28. Death Cab For Cutie - Transatlanticism ('03): If The Photo Album marked Gibbard's emergence as one of rock's best lyricists, this is the album that established it fully for him, and for that matter, the band continued to develop their sound instrumentally into something that not only complemented the lyrics but would be worth listening to for its own sake. I know I've said the middle of the album drags a little bit in the past, but that's a minor flaw.

27. Rhapsody - Symphony of Enchanted Lands Vol. II: The Dark Secret ('04): I know we frequently use the term "epic" to describe a rock album, but it is pretty rare that a rock album actually also is part of an original fantasy epic. Since no musical interpretation of a fantasy epic is complete without a full orchestra, operatic vocals, choirs, lengthy guitar solos (including, but not limited to, guitar duels against orchestra instruments), and Christopher Lee, all of those are thrown in as well. At this point, you're probably already thinking "wow, that sounds awesome," or "wow, that sounds terrible," so further description from me isn't needed.
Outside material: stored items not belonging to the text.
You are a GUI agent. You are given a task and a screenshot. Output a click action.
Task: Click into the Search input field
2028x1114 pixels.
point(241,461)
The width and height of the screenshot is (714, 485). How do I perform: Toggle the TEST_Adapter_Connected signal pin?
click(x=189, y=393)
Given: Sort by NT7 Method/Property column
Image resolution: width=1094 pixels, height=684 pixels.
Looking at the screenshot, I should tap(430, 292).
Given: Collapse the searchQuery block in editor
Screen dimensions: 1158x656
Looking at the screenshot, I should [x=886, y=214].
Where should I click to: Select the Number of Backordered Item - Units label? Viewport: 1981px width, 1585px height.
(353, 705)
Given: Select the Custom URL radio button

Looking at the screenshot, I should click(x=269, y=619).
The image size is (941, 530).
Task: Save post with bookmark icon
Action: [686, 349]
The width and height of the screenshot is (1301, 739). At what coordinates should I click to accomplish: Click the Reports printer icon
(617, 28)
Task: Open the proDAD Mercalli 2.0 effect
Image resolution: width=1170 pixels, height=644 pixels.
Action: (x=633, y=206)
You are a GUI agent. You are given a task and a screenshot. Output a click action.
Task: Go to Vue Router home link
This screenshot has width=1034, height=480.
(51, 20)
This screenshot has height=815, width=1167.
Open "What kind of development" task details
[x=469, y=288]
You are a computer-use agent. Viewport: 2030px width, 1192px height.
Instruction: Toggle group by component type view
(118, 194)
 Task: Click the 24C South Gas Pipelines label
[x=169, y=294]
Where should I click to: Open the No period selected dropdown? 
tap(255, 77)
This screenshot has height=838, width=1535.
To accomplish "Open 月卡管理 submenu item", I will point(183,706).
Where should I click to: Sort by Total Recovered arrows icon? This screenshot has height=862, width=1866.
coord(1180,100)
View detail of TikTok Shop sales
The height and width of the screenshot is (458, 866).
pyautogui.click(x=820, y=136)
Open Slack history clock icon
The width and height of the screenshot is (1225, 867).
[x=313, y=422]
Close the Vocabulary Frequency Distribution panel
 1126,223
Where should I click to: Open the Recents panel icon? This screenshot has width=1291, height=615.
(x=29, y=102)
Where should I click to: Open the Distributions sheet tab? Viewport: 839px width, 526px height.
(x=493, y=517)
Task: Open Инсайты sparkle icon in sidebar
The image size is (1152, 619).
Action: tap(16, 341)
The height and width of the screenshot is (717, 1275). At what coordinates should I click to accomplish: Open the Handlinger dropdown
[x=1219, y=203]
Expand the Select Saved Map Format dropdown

26. Margot & the Nuclear So And So's - The Dust of Retreat ('06): There are two approaches to putting a band together - one is to get a drummer, bassist, one or two guitar players, and a singer in some order and start practicing. The other is to just get everyone you'd want to be in a band with that plays something, figure out what everyone plays, and have that be your lineup. The second approach results in more creative and interesting bands, and, as you'd expect, is almost never used. Well, kudos to these guys for putting together a lineup with bass, drums, electric and acoustic guitar, but also a keyboardist, violinist, trumpet, and percussionist. To make matters better, no three of them looked like they really should have been in the same band together. While you might expect a lineup like this to come up with intricate, compositional, heavily produced work, they actually somehow managed to keep their songs simple and likable without making it feel like any of the band members weren't involved. Their disjointed look and lineup also helped them enjoy a one-year run as the most fun obscure band to see live, crushing forever the myth that bands should have a unified "look." Based on Wikipedia, they've since gone to a more stripped down, traditional lineup. In a related story, nobody I know liked their subsequent albums.

That's it for now. Later, I'll return with #25-11, then the top ten. Have a nice summer everyone.